**WHAT TO DO**. The material below must be output exactly, line for line.

**RECORDS SHOWN**.
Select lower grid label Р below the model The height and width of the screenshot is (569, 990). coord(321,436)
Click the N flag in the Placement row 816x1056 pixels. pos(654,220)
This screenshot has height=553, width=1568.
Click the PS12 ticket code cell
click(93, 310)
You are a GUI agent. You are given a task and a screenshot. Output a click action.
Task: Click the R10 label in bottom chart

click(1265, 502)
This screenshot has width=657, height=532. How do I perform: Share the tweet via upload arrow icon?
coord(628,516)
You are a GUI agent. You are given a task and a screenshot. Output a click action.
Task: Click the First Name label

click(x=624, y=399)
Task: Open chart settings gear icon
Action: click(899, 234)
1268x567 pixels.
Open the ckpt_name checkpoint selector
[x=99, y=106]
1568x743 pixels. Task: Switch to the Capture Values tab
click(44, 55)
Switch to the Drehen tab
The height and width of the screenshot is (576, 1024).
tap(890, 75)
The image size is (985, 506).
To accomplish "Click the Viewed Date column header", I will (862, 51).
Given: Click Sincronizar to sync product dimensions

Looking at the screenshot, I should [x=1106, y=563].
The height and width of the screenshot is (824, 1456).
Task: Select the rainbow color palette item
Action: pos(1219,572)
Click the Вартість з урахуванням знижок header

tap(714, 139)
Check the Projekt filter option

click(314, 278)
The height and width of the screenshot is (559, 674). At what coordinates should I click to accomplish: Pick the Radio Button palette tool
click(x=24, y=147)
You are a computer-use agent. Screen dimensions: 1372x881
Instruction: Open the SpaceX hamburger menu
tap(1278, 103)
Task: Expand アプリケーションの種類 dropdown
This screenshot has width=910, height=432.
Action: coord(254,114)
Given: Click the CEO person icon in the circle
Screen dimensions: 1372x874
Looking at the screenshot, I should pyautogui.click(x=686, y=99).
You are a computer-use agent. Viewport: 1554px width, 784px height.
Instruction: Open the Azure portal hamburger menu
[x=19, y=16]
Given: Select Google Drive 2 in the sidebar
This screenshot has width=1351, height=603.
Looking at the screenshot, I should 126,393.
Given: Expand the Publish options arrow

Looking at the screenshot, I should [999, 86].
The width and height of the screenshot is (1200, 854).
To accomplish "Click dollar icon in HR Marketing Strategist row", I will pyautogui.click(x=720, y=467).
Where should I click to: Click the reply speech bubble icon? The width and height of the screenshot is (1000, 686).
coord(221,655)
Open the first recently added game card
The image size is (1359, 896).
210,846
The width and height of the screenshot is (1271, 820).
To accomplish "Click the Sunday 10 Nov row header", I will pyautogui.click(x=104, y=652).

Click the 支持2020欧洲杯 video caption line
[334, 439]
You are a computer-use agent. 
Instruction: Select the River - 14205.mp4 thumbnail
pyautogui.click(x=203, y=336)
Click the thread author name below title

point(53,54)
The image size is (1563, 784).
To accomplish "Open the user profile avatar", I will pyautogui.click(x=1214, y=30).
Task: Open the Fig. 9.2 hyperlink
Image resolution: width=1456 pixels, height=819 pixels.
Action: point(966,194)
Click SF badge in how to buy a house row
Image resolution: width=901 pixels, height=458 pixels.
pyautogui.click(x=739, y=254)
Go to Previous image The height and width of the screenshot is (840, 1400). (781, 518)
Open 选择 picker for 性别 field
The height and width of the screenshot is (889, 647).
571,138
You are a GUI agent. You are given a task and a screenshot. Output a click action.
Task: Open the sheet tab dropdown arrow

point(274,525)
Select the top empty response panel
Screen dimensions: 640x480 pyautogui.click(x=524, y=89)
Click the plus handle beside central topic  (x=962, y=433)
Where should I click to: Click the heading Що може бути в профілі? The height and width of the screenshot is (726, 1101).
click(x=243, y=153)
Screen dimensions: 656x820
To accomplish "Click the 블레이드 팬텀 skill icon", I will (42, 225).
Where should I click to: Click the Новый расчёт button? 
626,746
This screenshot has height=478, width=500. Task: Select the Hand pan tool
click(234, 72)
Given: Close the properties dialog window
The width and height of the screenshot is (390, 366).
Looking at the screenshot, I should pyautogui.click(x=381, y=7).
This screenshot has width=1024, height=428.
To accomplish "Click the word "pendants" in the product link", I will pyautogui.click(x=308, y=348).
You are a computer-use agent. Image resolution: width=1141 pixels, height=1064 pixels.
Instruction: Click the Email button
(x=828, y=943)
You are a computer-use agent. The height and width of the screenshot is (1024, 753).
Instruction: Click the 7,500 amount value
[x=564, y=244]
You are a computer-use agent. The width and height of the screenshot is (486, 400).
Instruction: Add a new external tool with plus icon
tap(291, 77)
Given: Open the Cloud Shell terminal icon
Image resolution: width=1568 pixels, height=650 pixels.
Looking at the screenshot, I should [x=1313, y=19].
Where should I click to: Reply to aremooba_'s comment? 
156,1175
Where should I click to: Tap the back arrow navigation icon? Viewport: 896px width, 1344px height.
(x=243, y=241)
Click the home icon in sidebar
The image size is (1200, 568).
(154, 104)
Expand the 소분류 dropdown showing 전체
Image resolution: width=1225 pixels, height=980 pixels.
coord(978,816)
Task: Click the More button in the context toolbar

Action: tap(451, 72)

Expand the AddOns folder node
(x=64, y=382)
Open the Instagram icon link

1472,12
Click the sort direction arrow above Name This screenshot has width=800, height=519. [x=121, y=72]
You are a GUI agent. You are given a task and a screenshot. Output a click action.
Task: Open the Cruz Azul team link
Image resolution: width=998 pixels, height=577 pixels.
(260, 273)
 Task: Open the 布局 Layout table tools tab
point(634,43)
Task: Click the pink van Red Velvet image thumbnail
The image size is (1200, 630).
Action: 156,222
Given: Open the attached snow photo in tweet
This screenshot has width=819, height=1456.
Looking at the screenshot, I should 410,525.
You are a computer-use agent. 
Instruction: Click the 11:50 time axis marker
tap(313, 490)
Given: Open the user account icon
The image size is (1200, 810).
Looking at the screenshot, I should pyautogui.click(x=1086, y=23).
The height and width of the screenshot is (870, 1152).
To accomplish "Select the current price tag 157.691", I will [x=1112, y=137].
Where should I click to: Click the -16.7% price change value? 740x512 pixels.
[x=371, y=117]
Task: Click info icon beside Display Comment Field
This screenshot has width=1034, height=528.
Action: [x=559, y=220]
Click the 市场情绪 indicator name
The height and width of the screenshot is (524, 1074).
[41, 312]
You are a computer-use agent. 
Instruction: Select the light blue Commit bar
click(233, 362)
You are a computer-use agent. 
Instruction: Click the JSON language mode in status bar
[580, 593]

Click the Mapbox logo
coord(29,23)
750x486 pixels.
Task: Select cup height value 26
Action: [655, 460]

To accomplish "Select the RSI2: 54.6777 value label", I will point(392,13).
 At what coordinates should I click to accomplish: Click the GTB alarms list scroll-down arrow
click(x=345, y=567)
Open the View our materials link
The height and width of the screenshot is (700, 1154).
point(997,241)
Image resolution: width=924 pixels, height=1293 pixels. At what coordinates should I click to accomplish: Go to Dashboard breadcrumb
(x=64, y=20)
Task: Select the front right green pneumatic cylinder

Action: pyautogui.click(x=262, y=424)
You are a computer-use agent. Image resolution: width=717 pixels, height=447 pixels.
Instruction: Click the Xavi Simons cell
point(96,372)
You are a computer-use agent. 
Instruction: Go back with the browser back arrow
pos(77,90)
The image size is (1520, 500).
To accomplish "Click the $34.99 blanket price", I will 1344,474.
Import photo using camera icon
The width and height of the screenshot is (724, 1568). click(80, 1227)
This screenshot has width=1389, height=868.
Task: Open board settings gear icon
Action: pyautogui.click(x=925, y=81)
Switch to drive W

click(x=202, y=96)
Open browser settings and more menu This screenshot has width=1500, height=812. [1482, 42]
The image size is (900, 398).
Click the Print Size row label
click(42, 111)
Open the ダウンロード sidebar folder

**RESULT FOR THIS EXERCISE**.
Select lower grid label Р below the model The height and width of the screenshot is (569, 990). coord(321,436)
Click the N flag in the Placement row 816x1056 pixels. pos(654,220)
This screenshot has height=553, width=1568.
Click the PS12 ticket code cell
click(93, 310)
You are a GUI agent. You are given a task and a screenshot. Output a click action.
Task: Click the R10 label in bottom chart

click(1265, 502)
This screenshot has width=657, height=532. How do I perform: Share the tweet via upload arrow icon?
coord(628,516)
You are a GUI agent. You are given a task and a screenshot. Output a click action.
Task: Click the First Name label

click(x=624, y=399)
Task: Open chart settings gear icon
Action: click(899, 234)
1268x567 pixels.
Open the ckpt_name checkpoint selector
[x=99, y=106]
1568x743 pixels. Task: Switch to the Capture Values tab
click(44, 55)
Switch to the Drehen tab
The height and width of the screenshot is (576, 1024).
tap(890, 75)
The image size is (985, 506).
To accomplish "Click the Viewed Date column header", I will (862, 51).
Given: Click Sincronizar to sync product dimensions

Looking at the screenshot, I should [x=1106, y=563].
The height and width of the screenshot is (824, 1456).
Task: Select the rainbow color palette item
Action: pos(1219,572)
Click the Вартість з урахуванням знижок header

tap(714, 139)
Check the Projekt filter option

click(314, 278)
The height and width of the screenshot is (559, 674). At what coordinates should I click to accomplish: Pick the Radio Button palette tool
click(x=24, y=147)
You are a computer-use agent. Screen dimensions: 1372x881
Instruction: Open the SpaceX hamburger menu
tap(1278, 103)
Task: Expand アプリケーションの種類 dropdown
This screenshot has width=910, height=432.
Action: coord(254,114)
Given: Click the CEO person icon in the circle
Screen dimensions: 1372x874
Looking at the screenshot, I should pyautogui.click(x=686, y=99).
You are a computer-use agent. Viewport: 1554px width, 784px height.
Instruction: Open the Azure portal hamburger menu
[x=19, y=16]
Given: Select Google Drive 2 in the sidebar
This screenshot has width=1351, height=603.
Looking at the screenshot, I should 126,393.
Given: Expand the Publish options arrow

Looking at the screenshot, I should [999, 86].
The width and height of the screenshot is (1200, 854).
To accomplish "Click dollar icon in HR Marketing Strategist row", I will pyautogui.click(x=720, y=467).
Where should I click to: Click the reply speech bubble icon? The width and height of the screenshot is (1000, 686).
coord(221,655)
Open the first recently added game card
The image size is (1359, 896).
210,846
The width and height of the screenshot is (1271, 820).
To accomplish "Click the Sunday 10 Nov row header", I will pyautogui.click(x=104, y=652).

Click the 支持2020欧洲杯 video caption line
[334, 439]
You are a computer-use agent. 
Instruction: Select the River - 14205.mp4 thumbnail
pyautogui.click(x=203, y=336)
Click the thread author name below title

point(53,54)
The image size is (1563, 784).
To accomplish "Open the user profile avatar", I will pyautogui.click(x=1214, y=30).
Task: Open the Fig. 9.2 hyperlink
Image resolution: width=1456 pixels, height=819 pixels.
Action: point(966,194)
Click SF badge in how to buy a house row
Image resolution: width=901 pixels, height=458 pixels.
pyautogui.click(x=739, y=254)
Go to Previous image The height and width of the screenshot is (840, 1400). (781, 518)
Open 选择 picker for 性别 field
The height and width of the screenshot is (889, 647).
571,138
You are a GUI agent. You are given a task and a screenshot. Output a click action.
Task: Open the sheet tab dropdown arrow

point(274,525)
Select the top empty response panel
Screen dimensions: 640x480 pyautogui.click(x=524, y=89)
Click the plus handle beside central topic  (x=962, y=433)
Where should I click to: Click the heading Що може бути в профілі? The height and width of the screenshot is (726, 1101).
click(x=243, y=153)
Screen dimensions: 656x820
To accomplish "Click the 블레이드 팬텀 skill icon", I will (42, 225).
Where should I click to: Click the Новый расчёт button? 
626,746
This screenshot has height=478, width=500. Task: Select the Hand pan tool
click(234, 72)
Given: Close the properties dialog window
The width and height of the screenshot is (390, 366).
Looking at the screenshot, I should pyautogui.click(x=381, y=7).
This screenshot has width=1024, height=428.
To accomplish "Click the word "pendants" in the product link", I will pyautogui.click(x=308, y=348).
You are a computer-use agent. Image resolution: width=1141 pixels, height=1064 pixels.
Instruction: Click the Email button
(x=828, y=943)
You are a computer-use agent. The height and width of the screenshot is (1024, 753).
Instruction: Click the 7,500 amount value
[x=564, y=244]
You are a computer-use agent. The width and height of the screenshot is (486, 400).
Instruction: Add a new external tool with plus icon
tap(291, 77)
Given: Open the Cloud Shell terminal icon
Image resolution: width=1568 pixels, height=650 pixels.
Looking at the screenshot, I should [x=1313, y=19].
Where should I click to: Reply to aremooba_'s comment? 
156,1175
Where should I click to: Tap the back arrow navigation icon? Viewport: 896px width, 1344px height.
(x=243, y=241)
Click the home icon in sidebar
The image size is (1200, 568).
(154, 104)
Expand the 소분류 dropdown showing 전체
Image resolution: width=1225 pixels, height=980 pixels.
coord(978,816)
Task: Click the More button in the context toolbar

Action: tap(451, 72)

Expand the AddOns folder node
(x=64, y=382)
Open the Instagram icon link

1472,12
Click the sort direction arrow above Name This screenshot has width=800, height=519. [x=121, y=72]
You are a GUI agent. You are given a task and a screenshot. Output a click action.
Task: Open the Cruz Azul team link
Image resolution: width=998 pixels, height=577 pixels.
(260, 273)
 Task: Open the 布局 Layout table tools tab
point(634,43)
Task: Click the pink van Red Velvet image thumbnail
The image size is (1200, 630).
Action: 156,222
Given: Open the attached snow photo in tweet
This screenshot has width=819, height=1456.
Looking at the screenshot, I should 410,525.
You are a computer-use agent. 
Instruction: Click the 11:50 time axis marker
tap(313, 490)
Given: Open the user account icon
The image size is (1200, 810).
Looking at the screenshot, I should pyautogui.click(x=1086, y=23).
The height and width of the screenshot is (870, 1152).
To accomplish "Select the current price tag 157.691", I will [x=1112, y=137].
Where should I click to: Click the -16.7% price change value? 740x512 pixels.
[x=371, y=117]
Task: Click info icon beside Display Comment Field
This screenshot has width=1034, height=528.
Action: [x=559, y=220]
Click the 市场情绪 indicator name
The height and width of the screenshot is (524, 1074).
[41, 312]
You are a computer-use agent. 
Instruction: Select the light blue Commit bar
click(233, 362)
You are a computer-use agent. 
Instruction: Click the JSON language mode in status bar
[580, 593]

Click the Mapbox logo
coord(29,23)
750x486 pixels.
Task: Select cup height value 26
Action: [655, 460]

To accomplish "Select the RSI2: 54.6777 value label", I will point(392,13).
 At what coordinates should I click to accomplish: Click the GTB alarms list scroll-down arrow
click(x=345, y=567)
Open the View our materials link
The height and width of the screenshot is (700, 1154).
point(997,241)
Image resolution: width=924 pixels, height=1293 pixels. At what coordinates should I click to accomplish: Go to Dashboard breadcrumb
(x=64, y=20)
Task: Select the front right green pneumatic cylinder

Action: pyautogui.click(x=262, y=424)
You are a computer-use agent. Image resolution: width=717 pixels, height=447 pixels.
Instruction: Click the Xavi Simons cell
point(96,372)
You are a computer-use agent. 
Instruction: Go back with the browser back arrow
pos(77,90)
The image size is (1520, 500).
To accomplish "Click the $34.99 blanket price", I will 1344,474.
Import photo using camera icon
The width and height of the screenshot is (724, 1568). click(80, 1227)
This screenshot has width=1389, height=868.
Task: Open board settings gear icon
Action: pyautogui.click(x=925, y=81)
Switch to drive W

click(x=202, y=96)
Open browser settings and more menu This screenshot has width=1500, height=812. [1482, 42]
The image size is (900, 398).
Click the Print Size row label
click(42, 111)
Open the ダウンロード sidebar folder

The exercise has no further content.